While this is nice, there are some much more interesting things you can do
with it. In a recent project I did, I integrated Zend_View and Zend_Json in
the response object, and added accessors in my action controllers to push
content to the response object. Then, based on the request, I could switch
between returning JSON strings or XHTML content. If an exception occurred, I
could redirect to an error page, or, in the case of an AJAX request, return
an error encapsulated in a JSON string. This type of context switching is
very powerful, and I'll blog more about how it can be achieved later.
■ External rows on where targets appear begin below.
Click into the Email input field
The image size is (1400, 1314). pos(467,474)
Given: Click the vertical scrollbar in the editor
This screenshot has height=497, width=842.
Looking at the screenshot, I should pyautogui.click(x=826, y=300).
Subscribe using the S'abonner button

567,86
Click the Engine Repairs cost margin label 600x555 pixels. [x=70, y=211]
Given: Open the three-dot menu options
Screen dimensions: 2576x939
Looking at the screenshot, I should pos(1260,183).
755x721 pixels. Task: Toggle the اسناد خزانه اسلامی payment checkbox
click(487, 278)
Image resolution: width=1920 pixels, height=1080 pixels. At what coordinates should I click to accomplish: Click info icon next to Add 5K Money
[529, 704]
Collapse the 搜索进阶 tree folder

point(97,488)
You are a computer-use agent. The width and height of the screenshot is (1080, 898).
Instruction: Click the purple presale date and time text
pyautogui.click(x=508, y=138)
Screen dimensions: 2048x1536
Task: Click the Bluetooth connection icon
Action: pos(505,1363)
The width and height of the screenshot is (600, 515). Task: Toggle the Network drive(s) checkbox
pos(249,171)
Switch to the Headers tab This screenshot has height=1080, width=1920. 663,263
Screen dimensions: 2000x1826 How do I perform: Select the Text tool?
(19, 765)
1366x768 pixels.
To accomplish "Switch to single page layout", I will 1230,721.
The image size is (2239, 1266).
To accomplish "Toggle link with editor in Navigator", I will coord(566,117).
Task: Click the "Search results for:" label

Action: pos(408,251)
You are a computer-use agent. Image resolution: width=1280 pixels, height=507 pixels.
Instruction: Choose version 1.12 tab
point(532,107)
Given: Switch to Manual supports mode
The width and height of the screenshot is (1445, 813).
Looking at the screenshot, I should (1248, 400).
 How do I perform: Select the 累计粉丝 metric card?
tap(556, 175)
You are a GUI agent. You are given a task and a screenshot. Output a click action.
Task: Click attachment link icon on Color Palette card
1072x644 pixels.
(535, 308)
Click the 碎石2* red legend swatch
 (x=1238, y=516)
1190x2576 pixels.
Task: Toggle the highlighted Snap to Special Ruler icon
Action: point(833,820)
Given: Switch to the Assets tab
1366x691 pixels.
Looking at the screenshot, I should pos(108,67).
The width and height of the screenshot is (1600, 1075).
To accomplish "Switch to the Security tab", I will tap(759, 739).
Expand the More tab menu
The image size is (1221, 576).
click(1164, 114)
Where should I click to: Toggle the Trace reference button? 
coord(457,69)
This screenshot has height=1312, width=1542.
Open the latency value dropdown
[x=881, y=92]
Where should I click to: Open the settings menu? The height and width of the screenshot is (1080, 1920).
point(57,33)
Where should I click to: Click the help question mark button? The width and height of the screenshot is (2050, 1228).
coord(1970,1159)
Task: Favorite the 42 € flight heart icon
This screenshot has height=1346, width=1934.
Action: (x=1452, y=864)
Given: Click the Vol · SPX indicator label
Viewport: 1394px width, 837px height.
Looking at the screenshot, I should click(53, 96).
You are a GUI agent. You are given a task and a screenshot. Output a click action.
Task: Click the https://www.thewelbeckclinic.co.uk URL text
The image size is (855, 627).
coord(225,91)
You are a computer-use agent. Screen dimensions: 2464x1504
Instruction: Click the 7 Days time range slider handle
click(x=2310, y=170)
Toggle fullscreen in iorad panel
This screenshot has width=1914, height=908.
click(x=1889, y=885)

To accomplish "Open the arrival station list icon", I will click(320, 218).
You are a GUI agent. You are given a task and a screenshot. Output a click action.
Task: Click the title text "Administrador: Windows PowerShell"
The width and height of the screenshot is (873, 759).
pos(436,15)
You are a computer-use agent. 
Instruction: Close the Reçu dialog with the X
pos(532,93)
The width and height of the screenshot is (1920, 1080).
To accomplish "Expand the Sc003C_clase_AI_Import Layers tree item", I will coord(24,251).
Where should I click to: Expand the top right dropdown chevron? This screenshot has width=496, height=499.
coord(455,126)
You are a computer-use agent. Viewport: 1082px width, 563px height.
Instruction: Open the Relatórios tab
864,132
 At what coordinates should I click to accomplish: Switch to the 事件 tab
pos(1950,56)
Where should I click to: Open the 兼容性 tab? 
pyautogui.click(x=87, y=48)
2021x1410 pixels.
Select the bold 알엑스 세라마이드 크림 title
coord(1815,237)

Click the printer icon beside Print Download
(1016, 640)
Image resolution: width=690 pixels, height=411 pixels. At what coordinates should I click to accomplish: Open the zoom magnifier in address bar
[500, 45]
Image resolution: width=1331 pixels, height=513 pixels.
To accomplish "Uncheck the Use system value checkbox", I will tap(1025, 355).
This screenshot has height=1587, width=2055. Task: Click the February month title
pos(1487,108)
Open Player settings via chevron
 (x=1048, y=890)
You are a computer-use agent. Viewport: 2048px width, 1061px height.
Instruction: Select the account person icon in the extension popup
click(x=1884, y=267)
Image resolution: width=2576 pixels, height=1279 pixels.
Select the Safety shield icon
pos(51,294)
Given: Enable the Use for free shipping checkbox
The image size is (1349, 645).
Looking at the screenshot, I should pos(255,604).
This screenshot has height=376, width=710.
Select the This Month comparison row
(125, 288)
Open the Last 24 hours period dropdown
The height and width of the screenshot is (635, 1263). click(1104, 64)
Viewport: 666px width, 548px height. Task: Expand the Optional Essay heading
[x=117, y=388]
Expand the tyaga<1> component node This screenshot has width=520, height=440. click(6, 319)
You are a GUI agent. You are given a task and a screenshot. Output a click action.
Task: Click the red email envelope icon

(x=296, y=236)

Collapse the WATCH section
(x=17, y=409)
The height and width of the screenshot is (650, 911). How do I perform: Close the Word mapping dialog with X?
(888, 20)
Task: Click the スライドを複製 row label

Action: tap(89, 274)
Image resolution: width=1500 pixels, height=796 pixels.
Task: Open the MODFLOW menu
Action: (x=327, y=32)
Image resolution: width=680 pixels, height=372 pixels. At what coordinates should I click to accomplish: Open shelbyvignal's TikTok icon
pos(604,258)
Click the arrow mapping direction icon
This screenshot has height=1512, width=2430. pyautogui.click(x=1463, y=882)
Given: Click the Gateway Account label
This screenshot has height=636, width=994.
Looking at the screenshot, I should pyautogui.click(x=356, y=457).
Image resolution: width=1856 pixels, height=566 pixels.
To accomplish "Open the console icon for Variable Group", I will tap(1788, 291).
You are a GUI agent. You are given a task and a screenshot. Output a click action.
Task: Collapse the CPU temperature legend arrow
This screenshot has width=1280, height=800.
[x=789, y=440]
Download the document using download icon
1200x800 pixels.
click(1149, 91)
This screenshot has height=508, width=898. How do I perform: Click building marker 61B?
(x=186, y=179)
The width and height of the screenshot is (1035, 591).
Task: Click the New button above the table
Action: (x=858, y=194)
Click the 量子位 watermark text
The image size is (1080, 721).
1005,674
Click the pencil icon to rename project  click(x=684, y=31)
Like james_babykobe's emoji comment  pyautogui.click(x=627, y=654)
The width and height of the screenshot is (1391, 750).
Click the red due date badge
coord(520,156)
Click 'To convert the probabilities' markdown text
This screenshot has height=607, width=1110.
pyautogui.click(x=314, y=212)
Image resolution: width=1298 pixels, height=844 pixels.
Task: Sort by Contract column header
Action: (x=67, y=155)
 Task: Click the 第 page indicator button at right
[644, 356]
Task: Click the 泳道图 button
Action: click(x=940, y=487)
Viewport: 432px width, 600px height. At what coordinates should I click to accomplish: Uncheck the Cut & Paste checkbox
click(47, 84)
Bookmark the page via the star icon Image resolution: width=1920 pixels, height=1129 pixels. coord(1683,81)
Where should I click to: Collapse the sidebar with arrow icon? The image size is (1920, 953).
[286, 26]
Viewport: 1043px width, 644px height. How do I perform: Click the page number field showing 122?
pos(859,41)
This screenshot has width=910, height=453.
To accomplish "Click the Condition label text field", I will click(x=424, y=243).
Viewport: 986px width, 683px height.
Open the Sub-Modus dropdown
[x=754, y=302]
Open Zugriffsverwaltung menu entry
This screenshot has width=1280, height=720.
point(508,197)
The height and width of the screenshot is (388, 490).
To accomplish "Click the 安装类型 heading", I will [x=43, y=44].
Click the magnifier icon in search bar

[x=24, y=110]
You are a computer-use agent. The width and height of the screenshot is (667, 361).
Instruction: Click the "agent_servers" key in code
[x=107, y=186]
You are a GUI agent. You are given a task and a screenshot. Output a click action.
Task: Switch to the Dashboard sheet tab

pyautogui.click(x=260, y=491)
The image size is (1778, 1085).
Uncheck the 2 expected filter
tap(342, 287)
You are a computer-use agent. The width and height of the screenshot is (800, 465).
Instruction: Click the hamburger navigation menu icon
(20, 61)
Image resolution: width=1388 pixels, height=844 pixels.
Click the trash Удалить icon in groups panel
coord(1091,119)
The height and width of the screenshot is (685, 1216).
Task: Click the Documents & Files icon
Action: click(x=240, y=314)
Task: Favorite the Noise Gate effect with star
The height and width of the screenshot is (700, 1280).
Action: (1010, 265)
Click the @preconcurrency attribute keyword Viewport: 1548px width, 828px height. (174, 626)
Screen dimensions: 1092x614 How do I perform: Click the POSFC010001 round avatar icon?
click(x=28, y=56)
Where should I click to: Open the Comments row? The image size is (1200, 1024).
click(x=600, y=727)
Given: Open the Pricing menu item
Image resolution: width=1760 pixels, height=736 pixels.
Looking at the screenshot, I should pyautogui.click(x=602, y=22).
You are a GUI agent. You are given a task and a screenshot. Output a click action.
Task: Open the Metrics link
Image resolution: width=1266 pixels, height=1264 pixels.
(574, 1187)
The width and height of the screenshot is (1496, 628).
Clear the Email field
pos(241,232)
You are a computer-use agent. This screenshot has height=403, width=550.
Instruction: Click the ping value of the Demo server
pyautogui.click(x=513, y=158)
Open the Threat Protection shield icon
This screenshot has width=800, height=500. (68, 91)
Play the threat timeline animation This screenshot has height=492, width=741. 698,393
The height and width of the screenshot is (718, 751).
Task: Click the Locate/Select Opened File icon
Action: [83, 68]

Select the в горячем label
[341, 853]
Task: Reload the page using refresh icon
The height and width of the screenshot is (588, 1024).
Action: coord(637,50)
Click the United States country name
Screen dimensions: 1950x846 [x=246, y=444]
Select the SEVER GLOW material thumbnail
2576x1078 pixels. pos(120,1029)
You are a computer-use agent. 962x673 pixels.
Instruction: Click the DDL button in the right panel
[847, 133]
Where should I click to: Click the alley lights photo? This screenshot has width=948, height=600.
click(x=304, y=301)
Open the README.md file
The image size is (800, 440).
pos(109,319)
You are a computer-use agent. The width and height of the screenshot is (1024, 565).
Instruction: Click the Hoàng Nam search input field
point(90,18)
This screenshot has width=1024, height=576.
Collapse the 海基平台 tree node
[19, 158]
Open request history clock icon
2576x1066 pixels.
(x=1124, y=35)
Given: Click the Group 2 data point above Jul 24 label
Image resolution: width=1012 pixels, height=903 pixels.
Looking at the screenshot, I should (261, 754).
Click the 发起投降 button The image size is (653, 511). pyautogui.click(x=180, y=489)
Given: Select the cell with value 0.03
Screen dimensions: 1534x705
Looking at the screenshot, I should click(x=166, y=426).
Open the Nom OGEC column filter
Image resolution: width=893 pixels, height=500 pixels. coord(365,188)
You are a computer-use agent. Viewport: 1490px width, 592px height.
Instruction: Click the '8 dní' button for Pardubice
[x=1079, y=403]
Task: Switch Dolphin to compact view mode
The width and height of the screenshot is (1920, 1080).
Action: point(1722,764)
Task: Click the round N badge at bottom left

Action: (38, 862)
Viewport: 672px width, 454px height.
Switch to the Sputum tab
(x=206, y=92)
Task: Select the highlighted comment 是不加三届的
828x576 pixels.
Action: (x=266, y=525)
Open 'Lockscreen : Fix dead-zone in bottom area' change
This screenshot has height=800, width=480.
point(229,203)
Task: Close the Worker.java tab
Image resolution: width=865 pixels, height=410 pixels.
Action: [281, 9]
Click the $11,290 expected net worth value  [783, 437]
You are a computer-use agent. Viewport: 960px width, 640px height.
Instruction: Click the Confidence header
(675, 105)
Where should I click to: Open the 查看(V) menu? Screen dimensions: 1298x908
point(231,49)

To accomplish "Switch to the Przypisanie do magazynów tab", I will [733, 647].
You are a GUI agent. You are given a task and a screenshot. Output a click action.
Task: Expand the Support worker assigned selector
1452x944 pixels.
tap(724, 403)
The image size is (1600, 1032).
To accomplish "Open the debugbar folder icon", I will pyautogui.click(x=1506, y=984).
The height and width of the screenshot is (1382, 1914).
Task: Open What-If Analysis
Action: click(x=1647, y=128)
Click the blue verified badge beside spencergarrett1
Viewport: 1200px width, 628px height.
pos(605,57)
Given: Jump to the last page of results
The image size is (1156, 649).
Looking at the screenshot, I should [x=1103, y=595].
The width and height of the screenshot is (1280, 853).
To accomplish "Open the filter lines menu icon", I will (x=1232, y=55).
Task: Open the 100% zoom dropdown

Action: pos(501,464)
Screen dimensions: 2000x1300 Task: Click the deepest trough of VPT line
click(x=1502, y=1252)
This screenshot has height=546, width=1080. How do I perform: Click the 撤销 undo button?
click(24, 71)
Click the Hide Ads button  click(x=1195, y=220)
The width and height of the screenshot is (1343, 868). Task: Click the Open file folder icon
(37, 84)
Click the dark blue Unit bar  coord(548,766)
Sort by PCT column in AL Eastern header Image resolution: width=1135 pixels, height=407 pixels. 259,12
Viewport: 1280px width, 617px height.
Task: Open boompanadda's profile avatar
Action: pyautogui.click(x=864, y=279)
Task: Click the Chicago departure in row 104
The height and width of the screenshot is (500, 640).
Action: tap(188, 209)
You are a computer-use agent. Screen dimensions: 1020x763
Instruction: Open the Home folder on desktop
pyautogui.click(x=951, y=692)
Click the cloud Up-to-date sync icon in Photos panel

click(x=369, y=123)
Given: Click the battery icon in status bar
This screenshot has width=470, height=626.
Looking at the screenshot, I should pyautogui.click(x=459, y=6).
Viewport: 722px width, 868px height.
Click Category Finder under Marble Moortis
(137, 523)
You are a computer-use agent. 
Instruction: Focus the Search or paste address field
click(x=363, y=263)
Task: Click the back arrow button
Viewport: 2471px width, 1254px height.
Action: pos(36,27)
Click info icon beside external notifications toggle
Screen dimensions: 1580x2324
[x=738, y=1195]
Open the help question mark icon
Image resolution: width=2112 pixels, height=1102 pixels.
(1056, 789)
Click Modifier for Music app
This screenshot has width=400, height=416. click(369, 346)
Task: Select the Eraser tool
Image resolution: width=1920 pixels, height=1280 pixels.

If you already use the framework MVC but haven't tried the new code, I
encourage you to download a snapshot
or grab it from subversion
and give it a spin; there's
a document covering migration,
and any feedback or additions on this would be greatly appreciated (this
document in the framework wiki is currently out-of-date; check the docbook
in the framework distribution you download for more current information).
If you haven't tried the framework MVC, and are interested in MVC libraries,
give it a whirl and let me know what you think!